The team use reports that are generated hourly, daily and weekly to monitor the activity of the users. An hourly email alert identifies developing trends in the search terms, and specialist reports focus on trends within searches that have been generated specifically on the BBC News & BBC Sport sites. Daily lists of the most popular search terms from both the site as a whole, and the homepage websearch are generated, and weekly summaries focus on searches that originate in specific content areas of the site like Food or Cult TV.
However, it became clear that the searches that make the top 500 searches of the day are not necessarily representative of search behaviour as a whole. The majority of users on BBCi put something unique into the search box, and 80% of the users of the service put in search terms that never appear on any of the statistical reports, because they only happen once or twice during the course of a day.
I therefore wanted to find out what it was that this vast majority of users were actually doing on the service, and had to find a way of analysing their behaviour without relying on our existing model of aggregating popular search terms.
One way to go about this was to isolate one individual day, and to analyse in depth the searches that had been made. The log files collected by the search service contain information not only on the terms used, but on the time the search took place, and the area of the site that the search originated from.
I chose Wednesday December 11th, as it was a weekday, during UK school terms, and there were no major breaking news stories or broadcast events to dominate results. A school term weekday is the most typical day of the year, and so the most typical use of the service - since the school calendar affects traffic to BBCi web services.
I also know from experience that search behaviour is affected by large breaking news stories, for example the loss of the space shuttle Columbia, or major UK broadcast events, like Test The Nation or the launch of BBC3.

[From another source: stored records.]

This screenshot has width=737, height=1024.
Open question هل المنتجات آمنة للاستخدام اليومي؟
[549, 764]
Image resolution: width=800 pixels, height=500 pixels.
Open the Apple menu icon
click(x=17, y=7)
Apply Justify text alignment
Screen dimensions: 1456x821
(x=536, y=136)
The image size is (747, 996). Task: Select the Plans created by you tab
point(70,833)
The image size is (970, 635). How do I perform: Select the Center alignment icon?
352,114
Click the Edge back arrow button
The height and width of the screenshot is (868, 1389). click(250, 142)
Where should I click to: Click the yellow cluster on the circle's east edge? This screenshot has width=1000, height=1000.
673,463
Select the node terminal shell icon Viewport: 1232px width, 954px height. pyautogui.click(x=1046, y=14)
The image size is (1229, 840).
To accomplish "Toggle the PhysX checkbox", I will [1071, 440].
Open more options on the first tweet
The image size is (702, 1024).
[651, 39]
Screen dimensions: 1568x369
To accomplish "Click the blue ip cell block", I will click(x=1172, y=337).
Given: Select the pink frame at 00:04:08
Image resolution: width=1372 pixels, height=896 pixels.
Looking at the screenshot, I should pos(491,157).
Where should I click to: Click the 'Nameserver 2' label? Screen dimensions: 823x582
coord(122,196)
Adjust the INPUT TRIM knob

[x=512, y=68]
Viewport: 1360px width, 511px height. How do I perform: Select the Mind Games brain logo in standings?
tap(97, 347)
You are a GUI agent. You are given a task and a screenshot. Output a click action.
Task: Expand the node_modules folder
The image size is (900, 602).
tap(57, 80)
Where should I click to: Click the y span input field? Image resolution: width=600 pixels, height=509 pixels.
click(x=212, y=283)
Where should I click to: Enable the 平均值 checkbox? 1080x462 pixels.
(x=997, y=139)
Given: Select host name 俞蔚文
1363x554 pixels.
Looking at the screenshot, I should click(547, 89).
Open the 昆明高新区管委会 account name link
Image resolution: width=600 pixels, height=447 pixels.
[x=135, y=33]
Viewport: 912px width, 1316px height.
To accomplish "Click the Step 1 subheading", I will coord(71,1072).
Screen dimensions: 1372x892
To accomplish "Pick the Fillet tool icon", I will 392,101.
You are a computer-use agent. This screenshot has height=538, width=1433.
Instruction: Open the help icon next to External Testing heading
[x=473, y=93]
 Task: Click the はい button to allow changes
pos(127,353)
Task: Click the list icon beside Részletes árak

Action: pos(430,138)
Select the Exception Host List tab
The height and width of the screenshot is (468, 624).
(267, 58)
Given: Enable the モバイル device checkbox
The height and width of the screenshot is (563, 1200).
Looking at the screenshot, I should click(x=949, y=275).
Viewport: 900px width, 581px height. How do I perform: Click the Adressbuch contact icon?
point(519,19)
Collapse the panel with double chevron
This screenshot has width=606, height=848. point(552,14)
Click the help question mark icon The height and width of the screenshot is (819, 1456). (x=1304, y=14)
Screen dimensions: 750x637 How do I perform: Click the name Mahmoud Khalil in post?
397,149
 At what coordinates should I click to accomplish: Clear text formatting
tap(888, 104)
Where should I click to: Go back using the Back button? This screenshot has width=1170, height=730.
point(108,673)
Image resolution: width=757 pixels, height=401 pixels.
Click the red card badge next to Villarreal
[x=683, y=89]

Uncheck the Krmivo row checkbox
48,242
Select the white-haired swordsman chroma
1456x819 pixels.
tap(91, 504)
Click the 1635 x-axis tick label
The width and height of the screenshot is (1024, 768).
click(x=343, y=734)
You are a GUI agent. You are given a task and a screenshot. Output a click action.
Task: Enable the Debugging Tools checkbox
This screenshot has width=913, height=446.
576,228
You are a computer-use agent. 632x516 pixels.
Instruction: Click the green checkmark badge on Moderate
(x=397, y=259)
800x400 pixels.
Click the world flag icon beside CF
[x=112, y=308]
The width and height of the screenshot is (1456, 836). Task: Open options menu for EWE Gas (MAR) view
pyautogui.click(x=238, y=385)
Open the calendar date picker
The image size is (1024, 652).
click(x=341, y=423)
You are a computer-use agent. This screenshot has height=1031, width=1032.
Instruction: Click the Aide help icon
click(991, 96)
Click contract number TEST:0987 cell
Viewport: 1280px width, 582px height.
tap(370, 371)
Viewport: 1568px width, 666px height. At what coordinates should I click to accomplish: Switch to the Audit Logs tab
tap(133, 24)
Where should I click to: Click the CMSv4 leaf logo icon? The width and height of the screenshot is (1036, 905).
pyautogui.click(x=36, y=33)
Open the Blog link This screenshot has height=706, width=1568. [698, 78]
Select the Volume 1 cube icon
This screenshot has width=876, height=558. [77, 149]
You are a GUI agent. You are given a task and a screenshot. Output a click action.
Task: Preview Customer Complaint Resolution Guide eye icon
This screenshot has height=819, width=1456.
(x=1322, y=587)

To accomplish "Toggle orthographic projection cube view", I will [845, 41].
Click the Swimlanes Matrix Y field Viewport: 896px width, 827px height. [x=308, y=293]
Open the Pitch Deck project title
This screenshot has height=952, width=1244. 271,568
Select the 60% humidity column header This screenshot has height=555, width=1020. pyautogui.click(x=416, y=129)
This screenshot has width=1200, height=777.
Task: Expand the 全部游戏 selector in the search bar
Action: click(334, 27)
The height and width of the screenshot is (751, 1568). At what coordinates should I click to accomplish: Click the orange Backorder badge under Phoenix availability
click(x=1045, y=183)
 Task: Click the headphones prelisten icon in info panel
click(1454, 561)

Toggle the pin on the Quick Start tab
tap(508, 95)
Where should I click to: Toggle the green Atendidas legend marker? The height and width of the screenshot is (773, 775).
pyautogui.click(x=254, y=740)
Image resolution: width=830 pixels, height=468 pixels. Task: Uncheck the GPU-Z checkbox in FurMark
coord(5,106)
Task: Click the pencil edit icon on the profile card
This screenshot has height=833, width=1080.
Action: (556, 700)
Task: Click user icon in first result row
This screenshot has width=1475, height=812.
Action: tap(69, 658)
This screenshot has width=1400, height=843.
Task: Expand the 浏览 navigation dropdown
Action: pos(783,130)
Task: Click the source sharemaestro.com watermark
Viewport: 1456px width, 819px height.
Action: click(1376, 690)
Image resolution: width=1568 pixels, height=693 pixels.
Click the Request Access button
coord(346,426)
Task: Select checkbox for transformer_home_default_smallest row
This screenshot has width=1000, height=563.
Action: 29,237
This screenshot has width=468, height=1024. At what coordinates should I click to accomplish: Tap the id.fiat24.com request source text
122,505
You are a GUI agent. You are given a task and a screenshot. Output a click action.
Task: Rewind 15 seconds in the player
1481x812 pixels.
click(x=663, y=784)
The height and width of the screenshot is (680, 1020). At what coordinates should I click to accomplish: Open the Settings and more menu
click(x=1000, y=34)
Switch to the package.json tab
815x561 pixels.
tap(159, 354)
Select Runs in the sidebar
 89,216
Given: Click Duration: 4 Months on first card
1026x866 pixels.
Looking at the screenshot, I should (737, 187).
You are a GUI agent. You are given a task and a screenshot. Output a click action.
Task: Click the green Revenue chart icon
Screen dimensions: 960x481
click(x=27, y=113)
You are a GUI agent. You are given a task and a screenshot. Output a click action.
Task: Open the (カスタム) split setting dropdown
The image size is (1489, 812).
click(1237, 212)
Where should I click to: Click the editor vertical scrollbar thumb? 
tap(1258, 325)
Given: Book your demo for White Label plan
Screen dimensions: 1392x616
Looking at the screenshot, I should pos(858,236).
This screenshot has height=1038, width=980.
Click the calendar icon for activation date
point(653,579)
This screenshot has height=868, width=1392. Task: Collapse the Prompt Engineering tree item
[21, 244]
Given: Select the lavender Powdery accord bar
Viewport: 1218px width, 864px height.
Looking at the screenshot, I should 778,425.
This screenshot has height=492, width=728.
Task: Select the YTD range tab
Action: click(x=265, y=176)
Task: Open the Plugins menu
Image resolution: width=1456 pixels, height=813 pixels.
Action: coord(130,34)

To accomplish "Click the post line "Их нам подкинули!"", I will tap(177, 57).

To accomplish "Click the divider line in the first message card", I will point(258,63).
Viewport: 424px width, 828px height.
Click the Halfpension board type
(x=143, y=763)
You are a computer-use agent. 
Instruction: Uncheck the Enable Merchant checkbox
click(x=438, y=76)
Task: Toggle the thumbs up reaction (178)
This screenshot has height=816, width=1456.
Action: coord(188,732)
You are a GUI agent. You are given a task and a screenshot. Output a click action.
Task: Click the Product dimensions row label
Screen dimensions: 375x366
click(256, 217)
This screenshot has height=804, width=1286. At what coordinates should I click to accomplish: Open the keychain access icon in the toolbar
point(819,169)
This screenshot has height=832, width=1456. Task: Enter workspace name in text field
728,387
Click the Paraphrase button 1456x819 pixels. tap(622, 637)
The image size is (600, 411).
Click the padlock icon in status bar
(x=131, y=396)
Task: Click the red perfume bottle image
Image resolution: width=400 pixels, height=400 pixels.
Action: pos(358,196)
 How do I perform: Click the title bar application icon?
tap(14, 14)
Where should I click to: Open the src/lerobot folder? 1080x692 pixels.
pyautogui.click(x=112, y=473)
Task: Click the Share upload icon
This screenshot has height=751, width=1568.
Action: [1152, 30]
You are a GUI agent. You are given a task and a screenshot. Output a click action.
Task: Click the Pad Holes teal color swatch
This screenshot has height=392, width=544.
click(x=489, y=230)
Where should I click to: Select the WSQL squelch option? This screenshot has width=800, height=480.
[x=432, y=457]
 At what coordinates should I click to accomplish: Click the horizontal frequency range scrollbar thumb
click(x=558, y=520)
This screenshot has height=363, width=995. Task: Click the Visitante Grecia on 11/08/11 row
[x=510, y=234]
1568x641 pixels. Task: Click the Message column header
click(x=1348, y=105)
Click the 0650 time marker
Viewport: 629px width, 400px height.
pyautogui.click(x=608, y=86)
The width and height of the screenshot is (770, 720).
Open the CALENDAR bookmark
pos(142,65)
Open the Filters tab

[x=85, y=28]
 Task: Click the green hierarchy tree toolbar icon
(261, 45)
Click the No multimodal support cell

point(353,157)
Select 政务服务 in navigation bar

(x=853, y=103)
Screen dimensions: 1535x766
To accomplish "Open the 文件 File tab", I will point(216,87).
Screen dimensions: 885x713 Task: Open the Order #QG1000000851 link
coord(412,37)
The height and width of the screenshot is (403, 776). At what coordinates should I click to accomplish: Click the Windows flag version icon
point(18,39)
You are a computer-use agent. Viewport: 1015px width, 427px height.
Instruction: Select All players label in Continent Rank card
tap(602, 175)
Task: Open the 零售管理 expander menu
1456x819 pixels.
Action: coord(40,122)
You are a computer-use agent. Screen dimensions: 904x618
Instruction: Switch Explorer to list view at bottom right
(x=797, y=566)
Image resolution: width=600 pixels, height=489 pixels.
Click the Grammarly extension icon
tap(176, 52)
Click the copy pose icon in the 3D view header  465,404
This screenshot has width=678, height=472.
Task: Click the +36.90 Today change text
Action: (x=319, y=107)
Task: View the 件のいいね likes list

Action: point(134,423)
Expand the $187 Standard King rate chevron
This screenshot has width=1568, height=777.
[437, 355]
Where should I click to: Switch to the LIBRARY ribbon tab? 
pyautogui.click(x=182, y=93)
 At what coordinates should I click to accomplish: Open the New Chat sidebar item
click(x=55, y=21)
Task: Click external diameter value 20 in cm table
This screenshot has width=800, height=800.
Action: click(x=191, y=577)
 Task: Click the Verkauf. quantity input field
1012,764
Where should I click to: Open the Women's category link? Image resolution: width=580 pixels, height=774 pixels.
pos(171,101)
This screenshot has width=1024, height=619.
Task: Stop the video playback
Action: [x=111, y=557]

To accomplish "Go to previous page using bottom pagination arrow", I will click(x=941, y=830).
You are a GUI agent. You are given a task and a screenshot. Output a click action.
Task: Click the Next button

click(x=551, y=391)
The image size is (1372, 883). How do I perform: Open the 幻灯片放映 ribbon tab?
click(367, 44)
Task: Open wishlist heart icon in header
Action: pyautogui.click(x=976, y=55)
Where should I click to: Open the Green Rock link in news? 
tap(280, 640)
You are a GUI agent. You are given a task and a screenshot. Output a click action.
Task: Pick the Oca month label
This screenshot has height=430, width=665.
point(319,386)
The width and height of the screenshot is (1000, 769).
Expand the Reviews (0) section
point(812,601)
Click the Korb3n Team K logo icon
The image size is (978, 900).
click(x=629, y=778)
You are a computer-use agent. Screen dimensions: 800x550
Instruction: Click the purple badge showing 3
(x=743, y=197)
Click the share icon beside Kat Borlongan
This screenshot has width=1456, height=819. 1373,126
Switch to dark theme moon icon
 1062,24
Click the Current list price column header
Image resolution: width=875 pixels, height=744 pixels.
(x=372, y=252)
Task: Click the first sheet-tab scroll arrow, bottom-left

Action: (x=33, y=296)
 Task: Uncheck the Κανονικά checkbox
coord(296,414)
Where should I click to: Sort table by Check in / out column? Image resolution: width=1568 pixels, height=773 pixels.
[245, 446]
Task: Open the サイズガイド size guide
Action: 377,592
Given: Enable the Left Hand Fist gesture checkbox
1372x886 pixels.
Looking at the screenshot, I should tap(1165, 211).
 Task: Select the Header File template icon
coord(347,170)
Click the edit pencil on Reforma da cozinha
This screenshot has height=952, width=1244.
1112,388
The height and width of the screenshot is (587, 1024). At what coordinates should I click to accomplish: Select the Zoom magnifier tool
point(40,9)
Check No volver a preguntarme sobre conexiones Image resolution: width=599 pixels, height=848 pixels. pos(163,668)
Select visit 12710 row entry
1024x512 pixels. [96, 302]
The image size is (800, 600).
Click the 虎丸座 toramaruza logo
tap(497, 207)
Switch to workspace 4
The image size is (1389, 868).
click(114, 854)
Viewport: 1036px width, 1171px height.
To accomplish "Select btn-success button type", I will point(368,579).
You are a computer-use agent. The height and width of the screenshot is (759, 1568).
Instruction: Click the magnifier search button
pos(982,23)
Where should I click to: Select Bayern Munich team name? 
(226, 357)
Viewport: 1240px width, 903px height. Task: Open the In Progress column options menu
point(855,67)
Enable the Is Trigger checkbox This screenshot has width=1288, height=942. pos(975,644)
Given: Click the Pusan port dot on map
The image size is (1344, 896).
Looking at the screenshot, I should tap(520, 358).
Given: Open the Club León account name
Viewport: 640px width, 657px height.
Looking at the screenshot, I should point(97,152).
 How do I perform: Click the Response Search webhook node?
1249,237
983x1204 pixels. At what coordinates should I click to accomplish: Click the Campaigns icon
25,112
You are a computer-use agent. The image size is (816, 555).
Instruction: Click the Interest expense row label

To analyse the search terms I took 10 separate 6 minute samples from the log files, at different times of day, from 1am to 10pm. This was still too much information to classify, so I reduced the information to searches that had been made from the BBCi homepage at www.bbc.co.uk, and the searches that were made from the 404 error page. These are the most context neutral pages on the site, and reduced the amount of information I had to deal with down to a considerable but manageable 15,000 search terms.
I then took further 1 minute samples across the whole service to ensure that the data I was using was representative, and classified as a control sample an additional 3,000 search terms, to ensure that searches from the homepage and the 404 error page were representative of the usage of the service as a whole.
I measured the search activity on the day both in quantities using Perl scripts and spreadsheets, and by the hand-classification of individual search terms.